What is being asked -> Below is a block of records; repeat each one exactly.

The records ->
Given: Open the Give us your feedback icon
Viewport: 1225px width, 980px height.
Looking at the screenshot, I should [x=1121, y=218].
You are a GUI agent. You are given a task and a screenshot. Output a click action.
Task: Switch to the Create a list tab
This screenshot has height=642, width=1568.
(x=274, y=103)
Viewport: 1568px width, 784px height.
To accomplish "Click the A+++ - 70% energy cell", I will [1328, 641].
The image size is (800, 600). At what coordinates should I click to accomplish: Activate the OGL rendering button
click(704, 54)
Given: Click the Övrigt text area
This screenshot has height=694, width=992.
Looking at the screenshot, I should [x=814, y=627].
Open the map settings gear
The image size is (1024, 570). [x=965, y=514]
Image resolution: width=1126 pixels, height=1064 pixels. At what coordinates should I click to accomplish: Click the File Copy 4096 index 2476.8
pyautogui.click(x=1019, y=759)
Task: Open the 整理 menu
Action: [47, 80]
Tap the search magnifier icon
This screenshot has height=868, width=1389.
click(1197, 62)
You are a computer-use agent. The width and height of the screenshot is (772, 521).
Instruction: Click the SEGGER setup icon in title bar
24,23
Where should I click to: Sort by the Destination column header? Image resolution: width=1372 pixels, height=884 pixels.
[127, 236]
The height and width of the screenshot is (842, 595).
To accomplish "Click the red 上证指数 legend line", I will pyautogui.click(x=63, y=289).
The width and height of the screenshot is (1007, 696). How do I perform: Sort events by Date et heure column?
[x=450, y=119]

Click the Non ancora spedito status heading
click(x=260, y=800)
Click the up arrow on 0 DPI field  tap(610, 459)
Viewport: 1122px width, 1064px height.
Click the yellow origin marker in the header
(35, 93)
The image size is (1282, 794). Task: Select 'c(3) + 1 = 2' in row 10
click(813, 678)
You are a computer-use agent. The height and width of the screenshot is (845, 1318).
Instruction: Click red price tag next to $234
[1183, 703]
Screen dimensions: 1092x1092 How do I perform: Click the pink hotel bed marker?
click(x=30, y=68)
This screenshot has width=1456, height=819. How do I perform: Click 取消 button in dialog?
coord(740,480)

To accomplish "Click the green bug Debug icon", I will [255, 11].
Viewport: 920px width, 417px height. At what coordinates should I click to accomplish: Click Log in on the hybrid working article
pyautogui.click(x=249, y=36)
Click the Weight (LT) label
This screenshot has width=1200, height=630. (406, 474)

Solution for this exercise ->
Given: Open the Give us your feedback icon
Viewport: 1225px width, 980px height.
Looking at the screenshot, I should [x=1121, y=218].
You are a GUI agent. You are given a task and a screenshot. Output a click action.
Task: Switch to the Create a list tab
This screenshot has height=642, width=1568.
(x=274, y=103)
Viewport: 1568px width, 784px height.
To accomplish "Click the A+++ - 70% energy cell", I will [1328, 641].
The image size is (800, 600). At what coordinates should I click to accomplish: Activate the OGL rendering button
click(704, 54)
Given: Click the Övrigt text area
This screenshot has height=694, width=992.
Looking at the screenshot, I should [x=814, y=627].
Open the map settings gear
The image size is (1024, 570). [x=965, y=514]
Image resolution: width=1126 pixels, height=1064 pixels. At what coordinates should I click to accomplish: Click the File Copy 4096 index 2476.8
pyautogui.click(x=1019, y=759)
Task: Open the 整理 menu
Action: [47, 80]
Tap the search magnifier icon
This screenshot has height=868, width=1389.
click(1197, 62)
You are a computer-use agent. The width and height of the screenshot is (772, 521).
Instruction: Click the SEGGER setup icon in title bar
24,23
Where should I click to: Sort by the Destination column header? Image resolution: width=1372 pixels, height=884 pixels.
[127, 236]
The height and width of the screenshot is (842, 595).
To accomplish "Click the red 上证指数 legend line", I will pyautogui.click(x=63, y=289).
The width and height of the screenshot is (1007, 696). How do I perform: Sort events by Date et heure column?
[x=450, y=119]

Click the Non ancora spedito status heading
click(x=260, y=800)
Click the up arrow on 0 DPI field  tap(610, 459)
Viewport: 1122px width, 1064px height.
Click the yellow origin marker in the header
(35, 93)
The image size is (1282, 794). Task: Select 'c(3) + 1 = 2' in row 10
click(813, 678)
You are a computer-use agent. The height and width of the screenshot is (845, 1318).
Instruction: Click red price tag next to $234
[1183, 703]
Screen dimensions: 1092x1092 How do I perform: Click the pink hotel bed marker?
click(x=30, y=68)
This screenshot has width=1456, height=819. How do I perform: Click 取消 button in dialog?
coord(740,480)

To accomplish "Click the green bug Debug icon", I will [255, 11].
Viewport: 920px width, 417px height. At what coordinates should I click to accomplish: Click Log in on the hybrid working article
pyautogui.click(x=249, y=36)
Click the Weight (LT) label
This screenshot has width=1200, height=630. (406, 474)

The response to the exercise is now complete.